During the 1960's family photography increasingly became the chosen subject matter for aspiring documentary photographers. By choosing their family members as subjects these photographers moved away from the public realms and functions of the documentary. The results were intensely personal projects. These photographers made the most familiar and seemingly common the consecration of the family their own, whilst engaging in a more critical evaluation of the meaning of photography. These photographers began interrogating the family itself and its established traditions of representation. They took the family out of its established monolithic image context. They created a more honest contemporary history, shaped by the ideologies of race, ethnicity, gender, class and sexuality.
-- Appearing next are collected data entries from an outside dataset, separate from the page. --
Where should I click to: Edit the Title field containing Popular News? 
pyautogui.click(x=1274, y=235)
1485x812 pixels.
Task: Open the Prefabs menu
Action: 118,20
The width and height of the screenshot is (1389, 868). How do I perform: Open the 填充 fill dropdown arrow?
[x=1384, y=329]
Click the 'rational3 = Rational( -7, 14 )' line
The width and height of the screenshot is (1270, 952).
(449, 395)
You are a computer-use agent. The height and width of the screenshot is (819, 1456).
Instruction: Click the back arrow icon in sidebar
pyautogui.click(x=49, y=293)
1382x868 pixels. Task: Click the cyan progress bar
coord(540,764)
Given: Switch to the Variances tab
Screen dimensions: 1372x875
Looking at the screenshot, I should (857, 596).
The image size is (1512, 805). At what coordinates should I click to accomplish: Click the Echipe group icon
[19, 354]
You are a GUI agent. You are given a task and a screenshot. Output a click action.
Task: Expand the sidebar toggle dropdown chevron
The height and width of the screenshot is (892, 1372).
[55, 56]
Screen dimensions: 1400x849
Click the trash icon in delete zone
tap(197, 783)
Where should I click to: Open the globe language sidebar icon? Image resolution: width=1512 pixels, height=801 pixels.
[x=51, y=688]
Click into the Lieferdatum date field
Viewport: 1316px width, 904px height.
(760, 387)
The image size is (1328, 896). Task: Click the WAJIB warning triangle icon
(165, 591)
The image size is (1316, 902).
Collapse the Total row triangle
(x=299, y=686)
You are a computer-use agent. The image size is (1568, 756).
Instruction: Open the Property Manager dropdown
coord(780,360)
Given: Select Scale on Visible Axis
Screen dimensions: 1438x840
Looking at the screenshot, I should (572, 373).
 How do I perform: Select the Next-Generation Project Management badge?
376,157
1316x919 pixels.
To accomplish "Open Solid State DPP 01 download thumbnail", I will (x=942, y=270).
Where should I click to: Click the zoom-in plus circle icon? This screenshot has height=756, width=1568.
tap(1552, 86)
Documentary family photographers offer us a glimpse into other people's private lives. They create works that are not straightforward and celebratory (like the personal snapshot), a record of an intimate relationship, or even a mixture of the two. They interrupt conventions, scrutinize them with their cameras, and extract awkward and sometimes uncomfortable moments lurking just beneath the surface. By exploring the politics of familial representation, they incorporate the everyday practice of family photography into a multi-layered, exploratory, and self-reflective aesthetic.
'somewhere I have never travelled gladly beyond' was inspired by this tradition of family photography. It is an intimate portrait of the photographers' identical twin sister Jess and her partner Stan. These photos are frozen moments of their daily life. They explore visually how the couple's relationship 'works', in particular, how they negotiate the differences between them (age, background) and how they try to disengage from socially pressured, fixed stereotypes of who they are, and what roles they occupy. Jennie challenges our assumptions about, health, illness and bodies by documenting Stan and Jessie's experience of living with their respective chronic illnesses - Lupus (SLE) and Parkinson's disease. Jess and Stan's situation is unusual, even unique, but this view into their private lives reveals general and timeless meanings to external viewers: bravery, survival, love and transcendence. When many and varied viewers engage - potentially multiple times - with these images, new narratives appear. In the photographs of these two people, we see something of our own loved ones, their expression, a memorable instant, or ourselves. Just as Jennie watched and documented them, so too do we enter into the process of watching, and in doing so a sense of our own perspective is in turn perceived.